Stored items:
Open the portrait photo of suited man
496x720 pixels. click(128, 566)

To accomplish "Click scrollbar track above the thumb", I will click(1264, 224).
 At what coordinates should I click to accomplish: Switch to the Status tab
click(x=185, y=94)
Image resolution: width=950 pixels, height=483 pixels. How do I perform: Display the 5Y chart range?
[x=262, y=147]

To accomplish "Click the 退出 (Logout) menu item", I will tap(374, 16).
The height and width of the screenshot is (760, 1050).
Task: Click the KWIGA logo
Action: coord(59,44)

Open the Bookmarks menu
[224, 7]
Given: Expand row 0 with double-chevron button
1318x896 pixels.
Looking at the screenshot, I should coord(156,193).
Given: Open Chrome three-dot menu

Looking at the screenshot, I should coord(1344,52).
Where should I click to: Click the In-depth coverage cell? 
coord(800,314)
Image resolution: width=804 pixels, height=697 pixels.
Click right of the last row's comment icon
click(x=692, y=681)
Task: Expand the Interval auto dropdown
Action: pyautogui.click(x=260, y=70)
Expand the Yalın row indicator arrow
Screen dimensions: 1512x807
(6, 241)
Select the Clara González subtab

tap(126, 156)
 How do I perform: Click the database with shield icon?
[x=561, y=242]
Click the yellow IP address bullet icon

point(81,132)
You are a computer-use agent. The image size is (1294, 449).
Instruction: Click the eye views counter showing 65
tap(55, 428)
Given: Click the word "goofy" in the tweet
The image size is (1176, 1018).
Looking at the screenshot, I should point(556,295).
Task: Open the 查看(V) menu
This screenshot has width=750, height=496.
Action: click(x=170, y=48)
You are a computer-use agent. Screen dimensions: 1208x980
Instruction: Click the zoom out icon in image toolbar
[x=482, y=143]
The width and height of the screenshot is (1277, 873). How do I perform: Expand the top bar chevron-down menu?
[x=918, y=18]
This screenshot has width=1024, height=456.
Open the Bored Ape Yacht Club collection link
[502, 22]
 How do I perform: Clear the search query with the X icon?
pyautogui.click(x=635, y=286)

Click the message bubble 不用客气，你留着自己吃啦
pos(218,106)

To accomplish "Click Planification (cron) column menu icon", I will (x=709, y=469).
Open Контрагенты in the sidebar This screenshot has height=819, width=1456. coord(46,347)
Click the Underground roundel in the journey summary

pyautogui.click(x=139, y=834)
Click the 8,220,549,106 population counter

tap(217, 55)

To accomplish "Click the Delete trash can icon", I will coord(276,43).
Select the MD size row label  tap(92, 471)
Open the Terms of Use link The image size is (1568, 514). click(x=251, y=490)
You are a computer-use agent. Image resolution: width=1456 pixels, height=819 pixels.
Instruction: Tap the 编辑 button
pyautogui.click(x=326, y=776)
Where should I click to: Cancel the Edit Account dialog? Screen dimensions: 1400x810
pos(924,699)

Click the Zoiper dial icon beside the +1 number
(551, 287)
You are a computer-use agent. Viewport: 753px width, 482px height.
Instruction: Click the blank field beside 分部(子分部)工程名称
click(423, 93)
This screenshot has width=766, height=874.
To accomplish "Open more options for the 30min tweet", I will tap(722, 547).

- What this task involves -
Pull out the lines from the very first one down to the line containing "will (x=709, y=469).", both included, and reproduce them word for word.

- Task answer -
Open the portrait photo of suited man
496x720 pixels. click(128, 566)

To accomplish "Click scrollbar track above the thumb", I will click(1264, 224).
 At what coordinates should I click to accomplish: Switch to the Status tab
click(x=185, y=94)
Image resolution: width=950 pixels, height=483 pixels. How do I perform: Display the 5Y chart range?
[x=262, y=147]

To accomplish "Click the 退出 (Logout) menu item", I will tap(374, 16).
The height and width of the screenshot is (760, 1050).
Task: Click the KWIGA logo
Action: coord(59,44)

Open the Bookmarks menu
[224, 7]
Given: Expand row 0 with double-chevron button
1318x896 pixels.
Looking at the screenshot, I should coord(156,193).
Given: Open Chrome three-dot menu

Looking at the screenshot, I should coord(1344,52).
Where should I click to: Click the In-depth coverage cell? 
coord(800,314)
Image resolution: width=804 pixels, height=697 pixels.
Click right of the last row's comment icon
click(x=692, y=681)
Task: Expand the Interval auto dropdown
Action: pyautogui.click(x=260, y=70)
Expand the Yalın row indicator arrow
Screen dimensions: 1512x807
(6, 241)
Select the Clara González subtab

tap(126, 156)
 How do I perform: Click the database with shield icon?
[x=561, y=242]
Click the yellow IP address bullet icon

point(81,132)
You are a computer-use agent. The image size is (1294, 449).
Instruction: Click the eye views counter showing 65
tap(55, 428)
Given: Click the word "goofy" in the tweet
The image size is (1176, 1018).
Looking at the screenshot, I should point(556,295).
Task: Open the 查看(V) menu
This screenshot has width=750, height=496.
Action: click(x=170, y=48)
You are a computer-use agent. Screen dimensions: 1208x980
Instruction: Click the zoom out icon in image toolbar
[x=482, y=143]
The width and height of the screenshot is (1277, 873). How do I perform: Expand the top bar chevron-down menu?
[x=918, y=18]
This screenshot has width=1024, height=456.
Open the Bored Ape Yacht Club collection link
[502, 22]
 How do I perform: Clear the search query with the X icon?
pyautogui.click(x=635, y=286)

Click the message bubble 不用客气，你留着自己吃啦
pos(218,106)

To accomplish "Click Planification (cron) column menu icon", I will (x=709, y=469).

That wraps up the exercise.